REvil is one of the most prolific of the many groups tied to Russia that have made a fortune hacking foreign organizations. Its victims included JBS, the world’s largest beef supplier, and the software company Kaseya, a particularly far-reaching hack that gave it access to thousands of victims. The U.S. Department of the Treasury said in November that the group had received more than $200 million in extortion payments.
To a degree, the arrests mark a foreign policy win for the U.S., which tracks cybercriminals around the world and often works with allies to arrest and extradite them. But many cybercriminals reside in Russia, which does not extradite its citizens and often doesn’t arrest them for hacking foreign targets, frustrating U.S. efforts to crack down on ransomware.
While the U.S. has been openly skeptical of Russia’s seriousness in countering ransomware as a global problem, leaving it out of a 30-country online summit on the topic, it also has repeatedly met with Kremlin representatives directly to try to convince them to take action against cybercriminals within Russia's borders.
In a call with reporters Friday afternoon, a senior White House official, who requested to not be named as terms of participating in the call, described the arrest as an unqualified success.
"In our mind, this is not related to what’s happening with Russia and Ukraine," the official said.
The White House believes that one of those arrested was responsible for the ransomware attack on the Colonial Pipeline, the official said. At the time, that attack was claimed by the ransomware group known as DarkSide, though hackers often rapidly adopt and drop pseudonyms.
The White House official attributed the arrest to efforts by President Joe Biden since the summer to put pressure on Russian President Vladimir Putin to take action on cybercriminals inside his country and for increased information sharing between the U.S. and Russia.
In its announcement, the FSB said its investigation was prompted by "the appeal of the competent U.S. authorities."
The arrests come months after REvil had already appeared to cease activity, in the wake of the U.S. reportedly launching its own cyberattacks against the group.
The timing of the FSB’s announcement is suspicious, cybersecurity and Russia experts said, as it comes four days after recent talks between the U.S. and Russia about Moscow’s potential invasion of Ukraine seemed to fail to reach a breakthrough. On Thursday night, Ukrainian government websites suffered a cyberattack from an unidentified perpetrator. Russia has denied it was responsible but has also denied being behind previous similar attacks that Western governments and cybersecurity experts widely believe it did conduct.
Gavin Wilde, a geopolitical analyst and Russia expert at the Krebs Stamos Group, a cybersecurity company, said the arrests appear to be strategically motivated.
“The FSB has been known to make big splashy arrests for their domestic propaganda value,” he said.
“The idea here may very well be to signal some degree of leverage or prospect to the U.S.,” Wilde said.
Russia's Ministry of Foreign Affairs didn't immediately respond to a request for comment.
Philip Reiner, the CEO of the Institute for Security and Technology, a San Francisco think tank behind an influential report on how the U.S. can fight ransomware, questioned why the announcement didn’t come earlier.
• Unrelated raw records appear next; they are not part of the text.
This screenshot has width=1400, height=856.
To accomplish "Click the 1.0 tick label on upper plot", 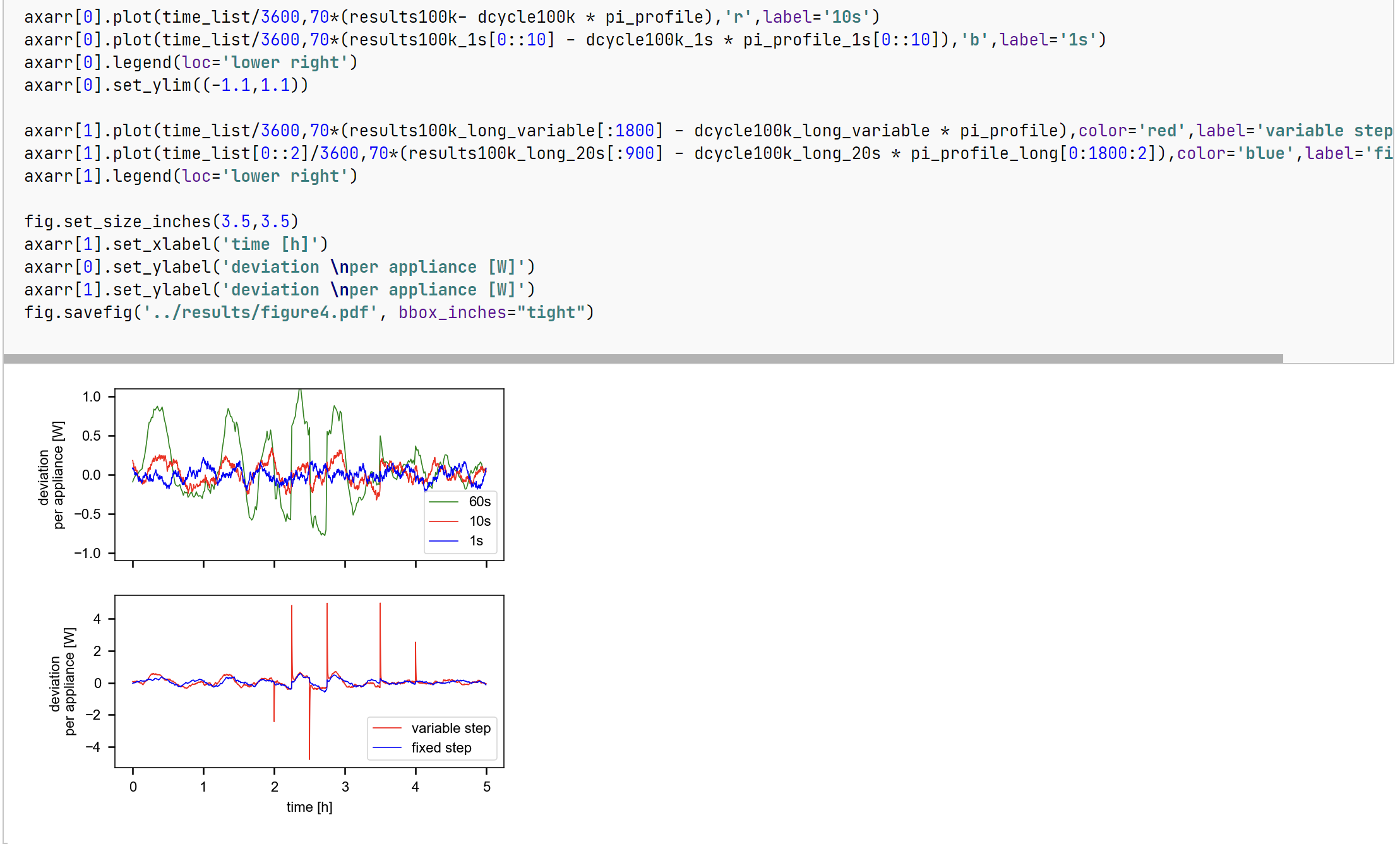I will 92,396.
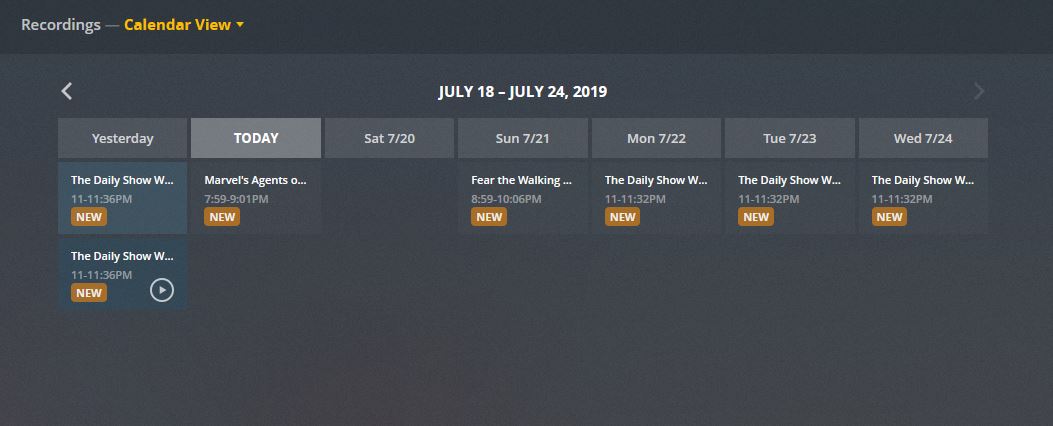Open the Calendar View dropdown
Viewport: 1053px width, 426px height.
click(x=184, y=25)
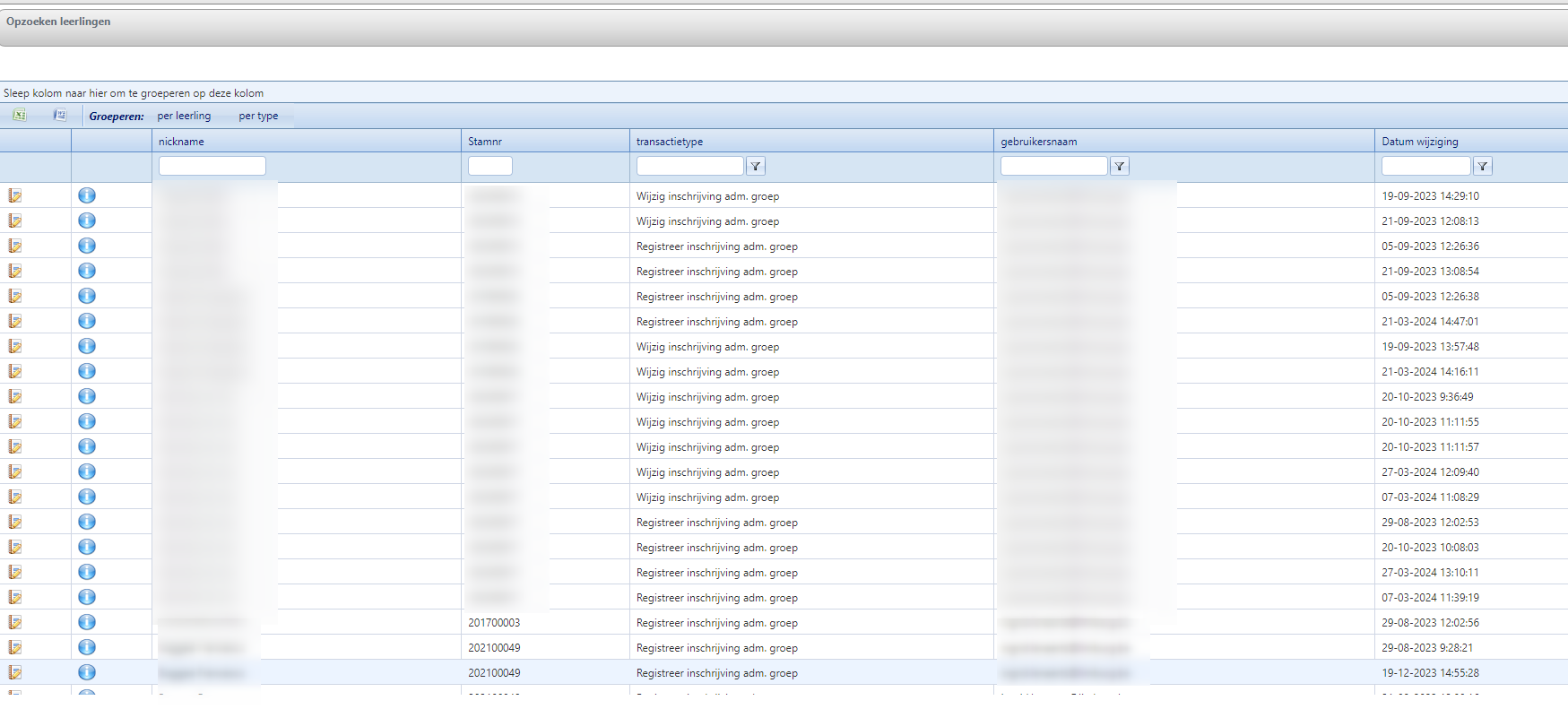Image resolution: width=1568 pixels, height=709 pixels.
Task: Group results per type
Action: (x=258, y=116)
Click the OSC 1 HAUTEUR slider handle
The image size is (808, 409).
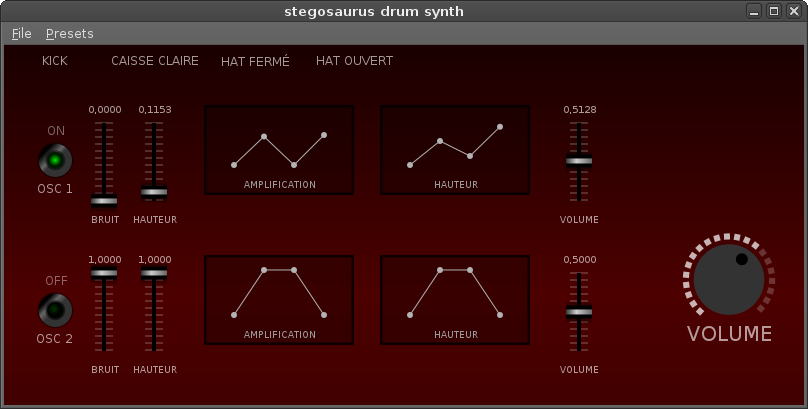point(154,192)

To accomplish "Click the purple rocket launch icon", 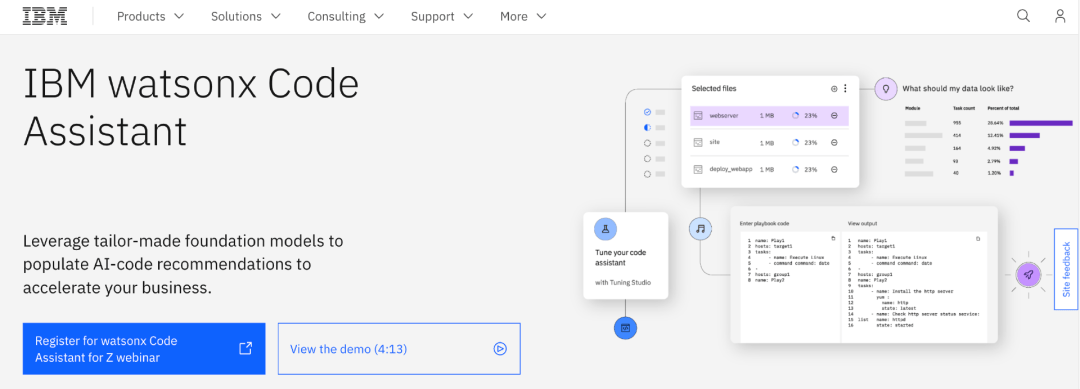I will point(1028,275).
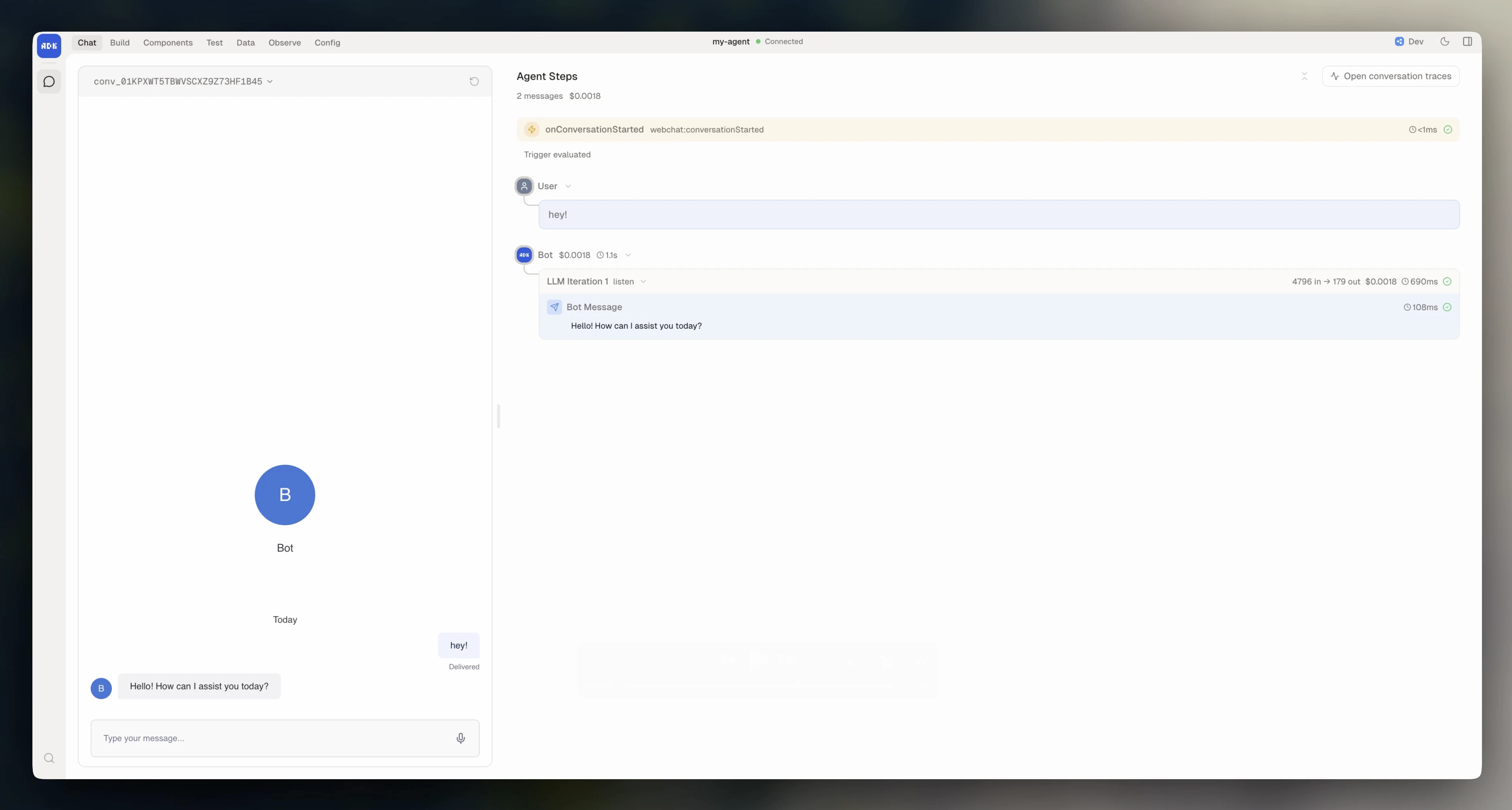This screenshot has width=1512, height=810.
Task: Click the search icon at sidebar bottom
Action: tap(49, 757)
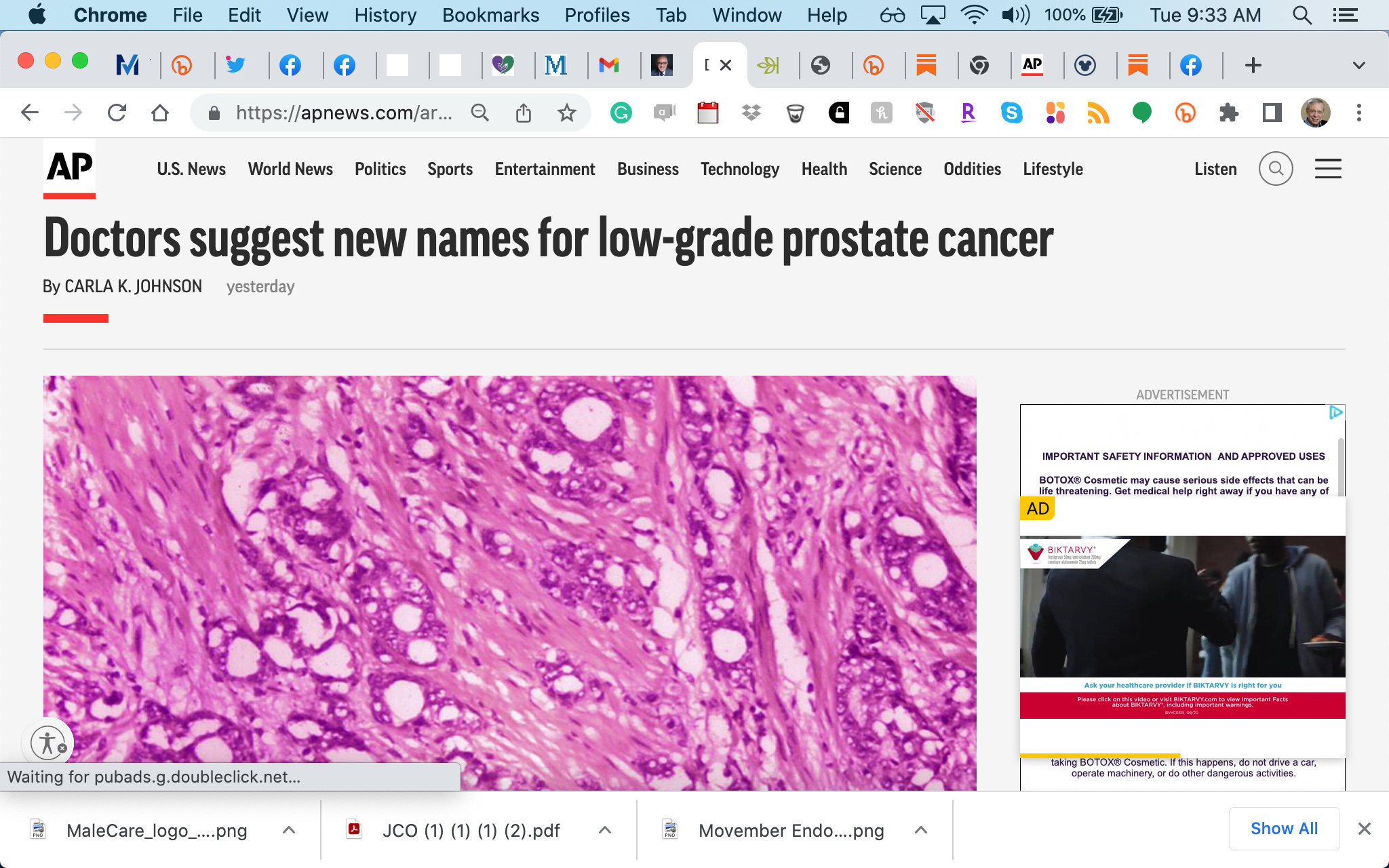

“While we will always welcome arrests like these, and it would seem some political pressure may be paying off, the timing is clearly circumspect while likely Russia-tied actors are defacing Ukrainian official websites and threatening the personal information and lives of the Ukrainian people,” he said. “Initially it seems great, but simultaneously a spit in the face by the Russians. Why didn’t this happen in summer when it could have?”